DATA SUPPLIED –

__________

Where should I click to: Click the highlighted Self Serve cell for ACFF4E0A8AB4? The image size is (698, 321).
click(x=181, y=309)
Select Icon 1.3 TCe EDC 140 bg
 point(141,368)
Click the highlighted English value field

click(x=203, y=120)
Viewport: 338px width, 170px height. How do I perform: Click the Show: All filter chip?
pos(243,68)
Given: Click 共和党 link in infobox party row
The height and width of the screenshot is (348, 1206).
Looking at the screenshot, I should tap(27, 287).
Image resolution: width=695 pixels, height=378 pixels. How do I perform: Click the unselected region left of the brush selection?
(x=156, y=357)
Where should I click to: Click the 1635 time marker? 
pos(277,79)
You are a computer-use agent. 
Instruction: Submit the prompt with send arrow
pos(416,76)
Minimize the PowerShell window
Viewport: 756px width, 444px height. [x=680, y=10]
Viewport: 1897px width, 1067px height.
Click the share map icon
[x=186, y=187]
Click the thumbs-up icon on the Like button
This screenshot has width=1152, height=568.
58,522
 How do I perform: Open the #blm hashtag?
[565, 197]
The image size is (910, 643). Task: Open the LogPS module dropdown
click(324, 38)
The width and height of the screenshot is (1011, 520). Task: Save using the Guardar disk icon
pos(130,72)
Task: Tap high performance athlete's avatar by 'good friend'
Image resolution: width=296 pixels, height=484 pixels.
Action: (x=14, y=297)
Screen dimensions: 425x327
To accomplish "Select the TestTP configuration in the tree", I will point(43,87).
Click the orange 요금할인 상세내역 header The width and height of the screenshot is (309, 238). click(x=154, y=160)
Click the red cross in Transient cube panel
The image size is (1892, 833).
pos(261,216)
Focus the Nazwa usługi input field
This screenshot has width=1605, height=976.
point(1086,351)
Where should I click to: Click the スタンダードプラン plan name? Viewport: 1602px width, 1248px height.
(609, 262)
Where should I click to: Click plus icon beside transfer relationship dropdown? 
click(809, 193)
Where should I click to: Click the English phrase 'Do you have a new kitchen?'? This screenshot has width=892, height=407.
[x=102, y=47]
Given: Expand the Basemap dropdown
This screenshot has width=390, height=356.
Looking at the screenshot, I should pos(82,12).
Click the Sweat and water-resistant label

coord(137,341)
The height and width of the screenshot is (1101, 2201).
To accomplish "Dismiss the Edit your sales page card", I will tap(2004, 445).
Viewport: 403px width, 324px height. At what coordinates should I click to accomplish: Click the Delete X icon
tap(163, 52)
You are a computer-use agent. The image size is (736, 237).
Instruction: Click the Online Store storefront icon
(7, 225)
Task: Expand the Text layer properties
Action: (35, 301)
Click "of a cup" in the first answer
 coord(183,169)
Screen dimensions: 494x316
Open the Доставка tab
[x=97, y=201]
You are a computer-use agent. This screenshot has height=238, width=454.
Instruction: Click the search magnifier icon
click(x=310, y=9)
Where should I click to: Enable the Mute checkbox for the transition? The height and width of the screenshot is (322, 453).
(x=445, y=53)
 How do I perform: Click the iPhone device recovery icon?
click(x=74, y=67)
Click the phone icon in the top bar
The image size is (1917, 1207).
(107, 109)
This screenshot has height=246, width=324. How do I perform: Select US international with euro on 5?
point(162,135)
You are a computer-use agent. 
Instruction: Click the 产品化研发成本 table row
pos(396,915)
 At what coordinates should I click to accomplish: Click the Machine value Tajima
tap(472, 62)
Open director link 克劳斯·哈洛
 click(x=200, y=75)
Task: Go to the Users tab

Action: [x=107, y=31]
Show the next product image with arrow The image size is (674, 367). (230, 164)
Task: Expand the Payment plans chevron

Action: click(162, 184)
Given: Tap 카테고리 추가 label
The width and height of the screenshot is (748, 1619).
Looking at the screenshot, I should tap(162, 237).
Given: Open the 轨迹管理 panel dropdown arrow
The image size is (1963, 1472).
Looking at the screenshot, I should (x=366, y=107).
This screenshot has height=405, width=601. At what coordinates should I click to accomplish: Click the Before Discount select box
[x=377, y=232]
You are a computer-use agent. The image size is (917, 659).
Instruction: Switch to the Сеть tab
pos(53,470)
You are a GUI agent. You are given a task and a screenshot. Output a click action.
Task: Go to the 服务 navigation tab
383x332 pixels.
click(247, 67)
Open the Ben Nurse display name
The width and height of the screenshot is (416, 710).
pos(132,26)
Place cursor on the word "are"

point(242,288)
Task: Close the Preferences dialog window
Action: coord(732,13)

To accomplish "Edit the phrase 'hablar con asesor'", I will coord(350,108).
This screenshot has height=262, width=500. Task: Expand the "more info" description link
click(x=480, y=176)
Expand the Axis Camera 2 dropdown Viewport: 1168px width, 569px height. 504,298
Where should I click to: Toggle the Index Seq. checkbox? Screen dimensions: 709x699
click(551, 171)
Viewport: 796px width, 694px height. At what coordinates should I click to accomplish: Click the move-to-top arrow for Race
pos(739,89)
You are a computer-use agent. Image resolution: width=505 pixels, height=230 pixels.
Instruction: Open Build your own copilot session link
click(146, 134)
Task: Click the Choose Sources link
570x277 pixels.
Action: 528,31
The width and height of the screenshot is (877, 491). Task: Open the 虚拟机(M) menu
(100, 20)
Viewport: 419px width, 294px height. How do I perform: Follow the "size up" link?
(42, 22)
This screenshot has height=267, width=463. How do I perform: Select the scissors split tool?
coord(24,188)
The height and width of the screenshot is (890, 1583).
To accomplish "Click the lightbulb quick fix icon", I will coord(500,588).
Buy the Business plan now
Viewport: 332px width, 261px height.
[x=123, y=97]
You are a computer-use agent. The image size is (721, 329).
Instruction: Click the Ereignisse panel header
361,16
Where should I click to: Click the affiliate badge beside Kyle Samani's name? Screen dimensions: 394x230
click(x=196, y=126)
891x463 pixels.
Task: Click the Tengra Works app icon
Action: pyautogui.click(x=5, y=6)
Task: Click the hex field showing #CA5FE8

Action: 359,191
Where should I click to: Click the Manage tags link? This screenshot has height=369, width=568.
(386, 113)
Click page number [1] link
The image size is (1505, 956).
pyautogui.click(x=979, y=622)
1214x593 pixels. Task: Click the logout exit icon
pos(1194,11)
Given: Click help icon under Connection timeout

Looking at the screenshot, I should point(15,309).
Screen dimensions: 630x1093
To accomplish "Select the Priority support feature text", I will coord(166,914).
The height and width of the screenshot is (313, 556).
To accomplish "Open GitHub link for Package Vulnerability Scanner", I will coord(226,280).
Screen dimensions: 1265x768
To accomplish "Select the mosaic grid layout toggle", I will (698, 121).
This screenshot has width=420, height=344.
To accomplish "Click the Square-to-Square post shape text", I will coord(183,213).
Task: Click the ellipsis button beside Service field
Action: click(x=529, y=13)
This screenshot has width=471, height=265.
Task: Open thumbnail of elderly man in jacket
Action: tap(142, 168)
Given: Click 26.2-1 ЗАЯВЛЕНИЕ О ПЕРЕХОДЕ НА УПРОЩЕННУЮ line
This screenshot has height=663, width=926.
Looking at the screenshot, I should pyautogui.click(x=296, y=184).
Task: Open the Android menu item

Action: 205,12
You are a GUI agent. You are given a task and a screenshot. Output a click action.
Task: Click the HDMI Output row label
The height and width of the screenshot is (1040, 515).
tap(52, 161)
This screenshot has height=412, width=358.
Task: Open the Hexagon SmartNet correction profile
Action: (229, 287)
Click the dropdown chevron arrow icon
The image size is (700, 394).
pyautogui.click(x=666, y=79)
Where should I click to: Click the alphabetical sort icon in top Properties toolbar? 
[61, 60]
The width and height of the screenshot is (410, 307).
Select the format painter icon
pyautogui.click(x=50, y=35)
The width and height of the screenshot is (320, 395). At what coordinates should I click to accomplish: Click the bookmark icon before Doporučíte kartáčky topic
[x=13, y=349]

__________

WRITTEN PROBLEM – Please copy all of the records above word for word, with nothing left out or changed.

EXPECTED ANSWER –
Where should I click to: Click the highlighted Self Serve cell for ACFF4E0A8AB4? The image size is (698, 321).
click(x=181, y=309)
Select Icon 1.3 TCe EDC 140 bg
 point(141,368)
Click the highlighted English value field

click(x=203, y=120)
Viewport: 338px width, 170px height. How do I perform: Click the Show: All filter chip?
pos(243,68)
Given: Click 共和党 link in infobox party row
The height and width of the screenshot is (348, 1206).
Looking at the screenshot, I should tap(27, 287).
Image resolution: width=695 pixels, height=378 pixels. How do I perform: Click the unselected region left of the brush selection?
(x=156, y=357)
Where should I click to: Click the 1635 time marker? 
pos(277,79)
You are a computer-use agent. 
Instruction: Submit the prompt with send arrow
pos(416,76)
Minimize the PowerShell window
Viewport: 756px width, 444px height. [x=680, y=10]
Viewport: 1897px width, 1067px height.
Click the share map icon
[x=186, y=187]
Click the thumbs-up icon on the Like button
This screenshot has width=1152, height=568.
58,522
 How do I perform: Open the #blm hashtag?
[565, 197]
The image size is (910, 643). Task: Open the LogPS module dropdown
click(324, 38)
The width and height of the screenshot is (1011, 520). Task: Save using the Guardar disk icon
pos(130,72)
Task: Tap high performance athlete's avatar by 'good friend'
Image resolution: width=296 pixels, height=484 pixels.
Action: (x=14, y=297)
Screen dimensions: 425x327
To accomplish "Select the TestTP configuration in the tree", I will point(43,87).
Click the orange 요금할인 상세내역 header The width and height of the screenshot is (309, 238). click(x=154, y=160)
Click the red cross in Transient cube panel
The image size is (1892, 833).
pos(261,216)
Focus the Nazwa usługi input field
This screenshot has width=1605, height=976.
point(1086,351)
Where should I click to: Click the スタンダードプラン plan name? Viewport: 1602px width, 1248px height.
(609, 262)
Where should I click to: Click plus icon beside transfer relationship dropdown? 
click(809, 193)
Where should I click to: Click the English phrase 'Do you have a new kitchen?'? This screenshot has width=892, height=407.
[x=102, y=47]
Given: Expand the Basemap dropdown
This screenshot has width=390, height=356.
Looking at the screenshot, I should pos(82,12).
Click the Sweat and water-resistant label

coord(137,341)
The height and width of the screenshot is (1101, 2201).
To accomplish "Dismiss the Edit your sales page card", I will tap(2004, 445).
Viewport: 403px width, 324px height. At what coordinates should I click to accomplish: Click the Delete X icon
tap(163, 52)
You are a computer-use agent. The image size is (736, 237).
Instruction: Click the Online Store storefront icon
(7, 225)
Task: Expand the Text layer properties
Action: (35, 301)
Click "of a cup" in the first answer
 coord(183,169)
Screen dimensions: 494x316
Open the Доставка tab
[x=97, y=201]
You are a computer-use agent. This screenshot has height=238, width=454.
Instruction: Click the search magnifier icon
click(x=310, y=9)
Where should I click to: Enable the Mute checkbox for the transition? The height and width of the screenshot is (322, 453).
(x=445, y=53)
 How do I perform: Click the iPhone device recovery icon?
click(x=74, y=67)
Click the phone icon in the top bar
The image size is (1917, 1207).
(107, 109)
This screenshot has height=246, width=324. How do I perform: Select US international with euro on 5?
point(162,135)
You are a computer-use agent. 
Instruction: Click the 产品化研发成本 table row
pos(396,915)
 At what coordinates should I click to accomplish: Click the Machine value Tajima
tap(472, 62)
Open director link 克劳斯·哈洛
 click(x=200, y=75)
Task: Go to the Users tab

Action: [x=107, y=31]
Show the next product image with arrow The image size is (674, 367). (230, 164)
Task: Expand the Payment plans chevron

Action: click(162, 184)
Given: Tap 카테고리 추가 label
The width and height of the screenshot is (748, 1619).
Looking at the screenshot, I should tap(162, 237).
Given: Open the 轨迹管理 panel dropdown arrow
The image size is (1963, 1472).
Looking at the screenshot, I should (x=366, y=107).
This screenshot has height=405, width=601. At what coordinates should I click to accomplish: Click the Before Discount select box
[x=377, y=232]
You are a computer-use agent. The image size is (917, 659).
Instruction: Switch to the Сеть tab
pos(53,470)
You are a GUI agent. You are given a task and a screenshot. Output a click action.
Task: Go to the 服务 navigation tab
383x332 pixels.
click(247, 67)
Open the Ben Nurse display name
The width and height of the screenshot is (416, 710).
pos(132,26)
Place cursor on the word "are"

point(242,288)
Task: Close the Preferences dialog window
Action: coord(732,13)

To accomplish "Edit the phrase 'hablar con asesor'", I will coord(350,108).
This screenshot has height=262, width=500. Task: Expand the "more info" description link
click(x=480, y=176)
Expand the Axis Camera 2 dropdown Viewport: 1168px width, 569px height. 504,298
Where should I click to: Toggle the Index Seq. checkbox? Screen dimensions: 709x699
click(551, 171)
Viewport: 796px width, 694px height. At what coordinates should I click to accomplish: Click the move-to-top arrow for Race
pos(739,89)
You are a computer-use agent. Image resolution: width=505 pixels, height=230 pixels.
Instruction: Open Build your own copilot session link
click(146, 134)
Task: Click the Choose Sources link
570x277 pixels.
Action: 528,31
The width and height of the screenshot is (877, 491). Task: Open the 虚拟机(M) menu
(100, 20)
Viewport: 419px width, 294px height. How do I perform: Follow the "size up" link?
(42, 22)
This screenshot has height=267, width=463. How do I perform: Select the scissors split tool?
coord(24,188)
The height and width of the screenshot is (890, 1583).
To accomplish "Click the lightbulb quick fix icon", I will coord(500,588).
Buy the Business plan now
Viewport: 332px width, 261px height.
[x=123, y=97]
You are a computer-use agent. The image size is (721, 329).
Instruction: Click the Ereignisse panel header
361,16
Where should I click to: Click the affiliate badge beside Kyle Samani's name? Screen dimensions: 394x230
click(x=196, y=126)
891x463 pixels.
Task: Click the Tengra Works app icon
Action: pyautogui.click(x=5, y=6)
Task: Click the hex field showing #CA5FE8

Action: 359,191
Where should I click to: Click the Manage tags link? This screenshot has height=369, width=568.
(386, 113)
Click page number [1] link
The image size is (1505, 956).
pyautogui.click(x=979, y=622)
1214x593 pixels. Task: Click the logout exit icon
pos(1194,11)
Given: Click help icon under Connection timeout

Looking at the screenshot, I should point(15,309).
Screen dimensions: 630x1093
To accomplish "Select the Priority support feature text", I will coord(166,914).
The height and width of the screenshot is (313, 556).
To accomplish "Open GitHub link for Package Vulnerability Scanner", I will coord(226,280).
Screen dimensions: 1265x768
To accomplish "Select the mosaic grid layout toggle", I will (698, 121).
This screenshot has width=420, height=344.
To accomplish "Click the Square-to-Square post shape text", I will coord(183,213).
Task: Click the ellipsis button beside Service field
Action: click(x=529, y=13)
This screenshot has width=471, height=265.
Task: Open thumbnail of elderly man in jacket
Action: tap(142, 168)
Given: Click 26.2-1 ЗАЯВЛЕНИЕ О ПЕРЕХОДЕ НА УПРОЩЕННУЮ line
This screenshot has height=663, width=926.
Looking at the screenshot, I should pyautogui.click(x=296, y=184).
Task: Open the Android menu item

Action: 205,12
You are a GUI agent. You are given a task and a screenshot. Output a click action.
Task: Click the HDMI Output row label
The height and width of the screenshot is (1040, 515).
tap(52, 161)
This screenshot has height=412, width=358.
Task: Open the Hexagon SmartNet correction profile
Action: (229, 287)
Click the dropdown chevron arrow icon
The image size is (700, 394).
pyautogui.click(x=666, y=79)
Where should I click to: Click the alphabetical sort icon in top Properties toolbar? 
[61, 60]
The width and height of the screenshot is (410, 307).
Select the format painter icon
pyautogui.click(x=50, y=35)
The width and height of the screenshot is (320, 395). At what coordinates should I click to accomplish: Click the bookmark icon before Doporučíte kartáčky topic
[x=13, y=349]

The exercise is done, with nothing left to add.